If you think about it, every person in America can get health care, whether or not they can pay for it. The problem is that because of our inefficient system of payment, many, if not most, get the most expensive care, many more get inadequate or postponed care, and still more live in a state of anxiety about their ability to maintain their health. Emergency rooms are all the health care delivery system many people know, and insurance companies make decisions doctors used to make. The many-headed Hydra of health care reform has frustrated presidents, but I am anxious for the opportunity to take it on.

My first big trial involved trying to defend Jimmy Carter’s health care reforms. We lost, though he tried to do the right thing. The policy issues can be complicated, but because I have wandered this particular forest these many years, I have reached the point of embracing simplicity in regards to reform. If we start with a desire to rationalize the payment system, restore the provider/patient relationship, and preserve the high quality of care that makes ours the best in the world, we cannot fail but reach the conclusion that an American variation on the single-payer concept will give us universal coverage, quality care, cost control, wellness and health maintenance, and will leave no patient behind.
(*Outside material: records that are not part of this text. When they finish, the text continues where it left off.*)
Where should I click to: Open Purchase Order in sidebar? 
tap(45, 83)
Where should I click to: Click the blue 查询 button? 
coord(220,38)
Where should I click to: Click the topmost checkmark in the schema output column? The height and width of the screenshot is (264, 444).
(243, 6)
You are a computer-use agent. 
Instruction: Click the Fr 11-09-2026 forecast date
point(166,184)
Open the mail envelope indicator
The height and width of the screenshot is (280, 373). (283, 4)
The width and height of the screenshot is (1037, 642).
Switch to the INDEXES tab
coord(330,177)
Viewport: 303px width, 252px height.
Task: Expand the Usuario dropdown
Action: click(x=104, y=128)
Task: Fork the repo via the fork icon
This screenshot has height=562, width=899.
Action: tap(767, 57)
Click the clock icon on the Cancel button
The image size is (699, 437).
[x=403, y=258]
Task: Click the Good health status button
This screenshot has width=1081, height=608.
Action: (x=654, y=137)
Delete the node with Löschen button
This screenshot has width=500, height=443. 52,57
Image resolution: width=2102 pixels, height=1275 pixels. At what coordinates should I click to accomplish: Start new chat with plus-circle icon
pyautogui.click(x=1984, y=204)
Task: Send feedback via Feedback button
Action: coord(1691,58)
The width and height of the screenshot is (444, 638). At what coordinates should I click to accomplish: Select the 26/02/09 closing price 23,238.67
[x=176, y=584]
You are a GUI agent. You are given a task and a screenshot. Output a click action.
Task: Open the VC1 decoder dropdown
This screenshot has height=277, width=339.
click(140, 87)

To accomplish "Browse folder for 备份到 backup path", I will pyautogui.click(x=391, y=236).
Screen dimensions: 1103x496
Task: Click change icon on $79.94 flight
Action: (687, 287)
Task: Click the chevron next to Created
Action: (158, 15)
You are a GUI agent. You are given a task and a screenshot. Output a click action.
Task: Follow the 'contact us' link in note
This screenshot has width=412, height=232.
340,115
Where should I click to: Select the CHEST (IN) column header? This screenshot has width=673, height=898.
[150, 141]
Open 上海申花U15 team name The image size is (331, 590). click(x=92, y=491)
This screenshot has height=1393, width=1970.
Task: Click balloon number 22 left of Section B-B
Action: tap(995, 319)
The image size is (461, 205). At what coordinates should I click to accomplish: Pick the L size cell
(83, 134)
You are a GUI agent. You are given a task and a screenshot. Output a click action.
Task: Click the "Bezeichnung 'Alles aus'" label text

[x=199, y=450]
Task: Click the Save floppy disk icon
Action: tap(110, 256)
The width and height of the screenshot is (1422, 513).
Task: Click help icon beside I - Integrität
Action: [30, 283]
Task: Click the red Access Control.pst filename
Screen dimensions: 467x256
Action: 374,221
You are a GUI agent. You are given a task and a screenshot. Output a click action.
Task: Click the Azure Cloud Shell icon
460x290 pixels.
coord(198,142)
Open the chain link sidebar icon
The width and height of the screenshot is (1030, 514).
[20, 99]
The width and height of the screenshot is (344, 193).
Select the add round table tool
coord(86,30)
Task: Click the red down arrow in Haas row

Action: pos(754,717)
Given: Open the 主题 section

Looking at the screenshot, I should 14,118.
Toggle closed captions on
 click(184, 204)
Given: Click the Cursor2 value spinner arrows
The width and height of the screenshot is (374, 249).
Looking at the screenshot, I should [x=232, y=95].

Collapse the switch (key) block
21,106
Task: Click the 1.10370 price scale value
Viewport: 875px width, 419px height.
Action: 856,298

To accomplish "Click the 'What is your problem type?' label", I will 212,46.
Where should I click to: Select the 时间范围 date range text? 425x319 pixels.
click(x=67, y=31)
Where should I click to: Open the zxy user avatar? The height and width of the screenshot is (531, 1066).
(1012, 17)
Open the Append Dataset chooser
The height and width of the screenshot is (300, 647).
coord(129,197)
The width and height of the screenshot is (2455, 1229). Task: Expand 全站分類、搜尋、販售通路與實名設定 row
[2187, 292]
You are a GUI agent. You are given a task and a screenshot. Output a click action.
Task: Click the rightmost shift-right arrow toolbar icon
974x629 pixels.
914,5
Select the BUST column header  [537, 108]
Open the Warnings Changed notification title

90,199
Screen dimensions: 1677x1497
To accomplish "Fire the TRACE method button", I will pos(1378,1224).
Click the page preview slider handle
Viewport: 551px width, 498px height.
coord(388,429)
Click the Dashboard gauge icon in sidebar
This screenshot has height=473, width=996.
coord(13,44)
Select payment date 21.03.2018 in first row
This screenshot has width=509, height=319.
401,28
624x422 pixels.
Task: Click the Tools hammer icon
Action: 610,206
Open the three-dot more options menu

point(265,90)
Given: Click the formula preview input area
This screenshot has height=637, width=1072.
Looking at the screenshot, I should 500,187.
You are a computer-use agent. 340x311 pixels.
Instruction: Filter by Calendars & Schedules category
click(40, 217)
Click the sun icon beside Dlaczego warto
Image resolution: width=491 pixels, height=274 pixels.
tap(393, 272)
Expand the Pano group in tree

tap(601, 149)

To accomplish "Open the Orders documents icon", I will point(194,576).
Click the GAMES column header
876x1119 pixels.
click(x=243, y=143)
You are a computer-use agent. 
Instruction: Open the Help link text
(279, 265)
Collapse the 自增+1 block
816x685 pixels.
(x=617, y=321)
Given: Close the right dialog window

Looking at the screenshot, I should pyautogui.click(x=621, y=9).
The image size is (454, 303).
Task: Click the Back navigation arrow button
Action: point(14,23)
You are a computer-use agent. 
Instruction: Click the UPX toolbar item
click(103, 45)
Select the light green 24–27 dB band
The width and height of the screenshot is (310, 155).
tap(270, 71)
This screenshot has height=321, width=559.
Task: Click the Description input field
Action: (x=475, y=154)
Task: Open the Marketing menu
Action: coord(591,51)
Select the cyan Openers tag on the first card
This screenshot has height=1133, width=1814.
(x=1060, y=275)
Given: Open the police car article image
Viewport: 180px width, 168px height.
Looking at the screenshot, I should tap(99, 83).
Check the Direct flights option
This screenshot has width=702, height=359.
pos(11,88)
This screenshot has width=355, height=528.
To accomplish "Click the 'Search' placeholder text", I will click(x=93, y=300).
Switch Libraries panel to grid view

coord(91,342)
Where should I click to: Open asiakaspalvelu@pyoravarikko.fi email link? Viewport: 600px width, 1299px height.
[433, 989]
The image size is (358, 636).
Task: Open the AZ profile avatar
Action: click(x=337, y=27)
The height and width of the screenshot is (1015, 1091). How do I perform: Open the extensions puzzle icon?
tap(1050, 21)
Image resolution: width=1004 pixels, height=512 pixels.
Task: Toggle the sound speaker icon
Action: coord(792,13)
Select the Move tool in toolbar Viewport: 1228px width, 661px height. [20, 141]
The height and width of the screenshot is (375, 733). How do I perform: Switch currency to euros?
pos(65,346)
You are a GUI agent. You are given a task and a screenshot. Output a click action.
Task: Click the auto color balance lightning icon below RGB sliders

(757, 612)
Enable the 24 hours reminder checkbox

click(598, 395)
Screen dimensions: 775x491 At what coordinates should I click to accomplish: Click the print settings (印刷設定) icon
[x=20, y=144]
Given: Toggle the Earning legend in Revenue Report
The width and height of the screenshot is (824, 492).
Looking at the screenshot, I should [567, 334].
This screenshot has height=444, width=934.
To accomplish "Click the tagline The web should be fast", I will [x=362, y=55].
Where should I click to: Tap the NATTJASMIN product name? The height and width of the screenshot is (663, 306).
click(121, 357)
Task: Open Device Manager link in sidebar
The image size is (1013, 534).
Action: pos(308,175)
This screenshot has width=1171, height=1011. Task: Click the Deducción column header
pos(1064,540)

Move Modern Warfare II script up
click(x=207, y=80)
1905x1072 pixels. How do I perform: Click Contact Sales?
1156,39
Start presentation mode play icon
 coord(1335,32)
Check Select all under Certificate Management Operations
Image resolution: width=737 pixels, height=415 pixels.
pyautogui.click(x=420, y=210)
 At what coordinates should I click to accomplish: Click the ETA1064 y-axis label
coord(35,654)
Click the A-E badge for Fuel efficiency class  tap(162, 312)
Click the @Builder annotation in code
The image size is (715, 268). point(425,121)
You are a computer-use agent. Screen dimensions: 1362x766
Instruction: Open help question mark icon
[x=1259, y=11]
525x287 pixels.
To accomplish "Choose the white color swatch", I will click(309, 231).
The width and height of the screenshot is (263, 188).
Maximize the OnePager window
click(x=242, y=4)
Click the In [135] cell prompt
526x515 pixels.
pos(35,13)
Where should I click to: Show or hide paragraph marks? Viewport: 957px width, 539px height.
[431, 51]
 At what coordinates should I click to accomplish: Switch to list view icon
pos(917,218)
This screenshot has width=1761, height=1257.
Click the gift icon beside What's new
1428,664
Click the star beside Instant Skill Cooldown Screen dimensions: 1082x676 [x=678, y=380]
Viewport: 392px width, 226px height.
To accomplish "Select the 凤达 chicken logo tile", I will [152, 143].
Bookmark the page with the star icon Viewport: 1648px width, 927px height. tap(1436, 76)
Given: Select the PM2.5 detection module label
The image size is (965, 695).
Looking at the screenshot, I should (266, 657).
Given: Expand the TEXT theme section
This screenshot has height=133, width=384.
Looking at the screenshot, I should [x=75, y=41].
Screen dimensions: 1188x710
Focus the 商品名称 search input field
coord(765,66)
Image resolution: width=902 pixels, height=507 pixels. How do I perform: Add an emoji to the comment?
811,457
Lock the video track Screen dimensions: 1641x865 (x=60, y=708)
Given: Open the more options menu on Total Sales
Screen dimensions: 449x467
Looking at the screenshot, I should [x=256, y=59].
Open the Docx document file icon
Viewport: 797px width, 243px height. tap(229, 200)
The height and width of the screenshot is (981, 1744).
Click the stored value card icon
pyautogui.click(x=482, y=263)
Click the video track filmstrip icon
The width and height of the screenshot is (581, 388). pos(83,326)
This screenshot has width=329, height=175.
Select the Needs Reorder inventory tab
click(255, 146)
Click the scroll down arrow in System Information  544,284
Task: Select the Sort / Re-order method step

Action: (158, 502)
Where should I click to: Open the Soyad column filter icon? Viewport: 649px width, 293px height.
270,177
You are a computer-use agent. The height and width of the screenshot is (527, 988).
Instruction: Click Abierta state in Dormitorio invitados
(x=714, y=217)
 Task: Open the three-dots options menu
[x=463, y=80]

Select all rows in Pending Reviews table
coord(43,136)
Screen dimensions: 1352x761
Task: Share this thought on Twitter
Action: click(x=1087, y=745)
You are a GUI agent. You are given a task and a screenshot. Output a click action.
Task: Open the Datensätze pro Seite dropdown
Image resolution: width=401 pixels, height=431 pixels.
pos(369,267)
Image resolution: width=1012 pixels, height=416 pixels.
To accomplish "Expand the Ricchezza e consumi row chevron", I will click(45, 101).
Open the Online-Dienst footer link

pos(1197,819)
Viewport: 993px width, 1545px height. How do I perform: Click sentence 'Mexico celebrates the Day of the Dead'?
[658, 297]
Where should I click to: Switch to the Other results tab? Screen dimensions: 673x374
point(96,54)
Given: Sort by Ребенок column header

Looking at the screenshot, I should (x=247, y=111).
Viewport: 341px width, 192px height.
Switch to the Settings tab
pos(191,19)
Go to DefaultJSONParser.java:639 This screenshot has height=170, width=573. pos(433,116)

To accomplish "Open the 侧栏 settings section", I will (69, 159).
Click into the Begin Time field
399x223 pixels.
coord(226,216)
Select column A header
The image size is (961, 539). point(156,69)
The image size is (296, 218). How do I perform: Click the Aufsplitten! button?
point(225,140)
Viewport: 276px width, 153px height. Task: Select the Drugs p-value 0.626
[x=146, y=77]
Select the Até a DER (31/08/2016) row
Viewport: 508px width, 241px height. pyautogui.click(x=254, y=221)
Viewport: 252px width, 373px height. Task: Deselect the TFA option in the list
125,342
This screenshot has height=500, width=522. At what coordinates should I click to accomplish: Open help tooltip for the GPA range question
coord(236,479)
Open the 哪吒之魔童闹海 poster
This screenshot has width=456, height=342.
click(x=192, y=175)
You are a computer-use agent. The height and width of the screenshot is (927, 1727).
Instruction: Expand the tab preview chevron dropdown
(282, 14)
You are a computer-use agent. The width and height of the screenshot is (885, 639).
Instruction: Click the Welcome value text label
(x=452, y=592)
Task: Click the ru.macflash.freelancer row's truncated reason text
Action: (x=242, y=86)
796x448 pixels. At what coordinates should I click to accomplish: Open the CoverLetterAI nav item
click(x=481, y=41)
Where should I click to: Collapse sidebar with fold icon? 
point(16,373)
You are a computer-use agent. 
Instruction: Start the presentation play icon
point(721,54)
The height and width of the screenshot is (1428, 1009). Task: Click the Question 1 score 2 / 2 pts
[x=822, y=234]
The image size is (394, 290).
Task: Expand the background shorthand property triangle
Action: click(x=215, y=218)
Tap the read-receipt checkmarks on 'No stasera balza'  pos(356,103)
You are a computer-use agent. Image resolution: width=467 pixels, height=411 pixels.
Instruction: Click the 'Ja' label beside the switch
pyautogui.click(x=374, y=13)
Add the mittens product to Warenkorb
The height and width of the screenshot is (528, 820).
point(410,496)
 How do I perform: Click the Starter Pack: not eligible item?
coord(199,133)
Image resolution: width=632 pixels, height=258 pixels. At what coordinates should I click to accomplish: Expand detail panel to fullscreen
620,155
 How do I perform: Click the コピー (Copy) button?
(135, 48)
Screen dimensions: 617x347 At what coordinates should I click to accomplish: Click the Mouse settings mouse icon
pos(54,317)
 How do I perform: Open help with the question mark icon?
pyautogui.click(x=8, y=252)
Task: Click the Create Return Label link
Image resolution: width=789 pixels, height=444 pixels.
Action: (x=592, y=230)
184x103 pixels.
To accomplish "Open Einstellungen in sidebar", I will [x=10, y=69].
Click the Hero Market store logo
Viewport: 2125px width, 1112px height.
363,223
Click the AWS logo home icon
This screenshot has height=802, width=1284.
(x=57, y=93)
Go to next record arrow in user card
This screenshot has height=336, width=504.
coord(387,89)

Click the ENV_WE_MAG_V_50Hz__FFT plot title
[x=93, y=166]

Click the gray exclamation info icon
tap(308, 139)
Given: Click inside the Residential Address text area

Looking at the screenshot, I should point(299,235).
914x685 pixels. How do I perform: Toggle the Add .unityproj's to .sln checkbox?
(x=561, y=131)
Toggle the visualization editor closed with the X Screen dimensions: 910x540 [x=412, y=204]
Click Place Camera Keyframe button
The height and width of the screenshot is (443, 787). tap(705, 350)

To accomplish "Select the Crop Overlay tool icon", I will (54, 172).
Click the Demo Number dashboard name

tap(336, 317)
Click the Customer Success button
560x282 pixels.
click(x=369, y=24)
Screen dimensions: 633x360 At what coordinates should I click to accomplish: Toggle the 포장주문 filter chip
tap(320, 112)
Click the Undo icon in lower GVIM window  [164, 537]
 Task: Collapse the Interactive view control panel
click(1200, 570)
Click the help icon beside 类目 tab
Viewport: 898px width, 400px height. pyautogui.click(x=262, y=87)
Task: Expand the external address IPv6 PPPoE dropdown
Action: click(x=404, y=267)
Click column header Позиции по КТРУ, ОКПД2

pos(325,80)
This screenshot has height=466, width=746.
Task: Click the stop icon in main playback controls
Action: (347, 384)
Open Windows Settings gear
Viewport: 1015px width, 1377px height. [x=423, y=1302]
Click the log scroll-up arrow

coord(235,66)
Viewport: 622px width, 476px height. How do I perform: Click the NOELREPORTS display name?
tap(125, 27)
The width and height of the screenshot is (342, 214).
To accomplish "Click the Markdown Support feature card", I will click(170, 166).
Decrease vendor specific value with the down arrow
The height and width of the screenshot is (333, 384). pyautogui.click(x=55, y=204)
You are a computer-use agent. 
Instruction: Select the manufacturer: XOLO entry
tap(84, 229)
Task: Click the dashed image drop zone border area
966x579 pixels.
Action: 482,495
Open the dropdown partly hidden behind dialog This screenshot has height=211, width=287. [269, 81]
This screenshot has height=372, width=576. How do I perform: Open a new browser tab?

The Johnson administration’s health care reforms gave us two single-payer systems: Medicare and Medicaid. Since that time, instead of moving in the direction of a comprehensive single-payer plan, we resort to patches and programs, each with separate administrative regimes, each with distinct eligibility requirements. We all watch helplessly as the costs skyrocket while becoming a drag on our economy and a tax on our competitiveness. Even providers have become disconnected from decision-making. Insanity, it is said, lies in doing the same thing the same way and expecting a different result. Our sanest response is recognizing that even more add-ons to the current dysfunctional construct will not solve our health care dilemma or begin our recovery.

I propose that we transition to a single-payer system to rationalize the insurance aspect and that we shift payment from the employment base on which it now depends to the income tax. By so doing, the immediate payroll adjustment gives working people tax relief where it matters, gives our export sector a competitive boost and deflates the balloon of shifting costs. The General Accounting Office notes that the overhead cost savings alone could amount to as much as 10 percent of total costs. Such a system could in its entirety be funded out of the 14 percent of gross domestic product we currently pay for our inefficient Rube Goldberg of a system.

There is a joke that organized medicine fled the embrace of socialized medicine only to run into the clutches of the venture capitalists. Physicians cannot be happy with the state of the profession to which they have dedicated their lives.

Patients are rarely happy with the system on which their lives depend. If we come together to restore that relationship, to pay for care directly, to allow the insurance function to reimburse, not rule the process, we can finally reach the goal of universal, quality health care for all.

Former Illinois Sen. Carol Moseley Braun is a candidate for the Democratic presidential nomination.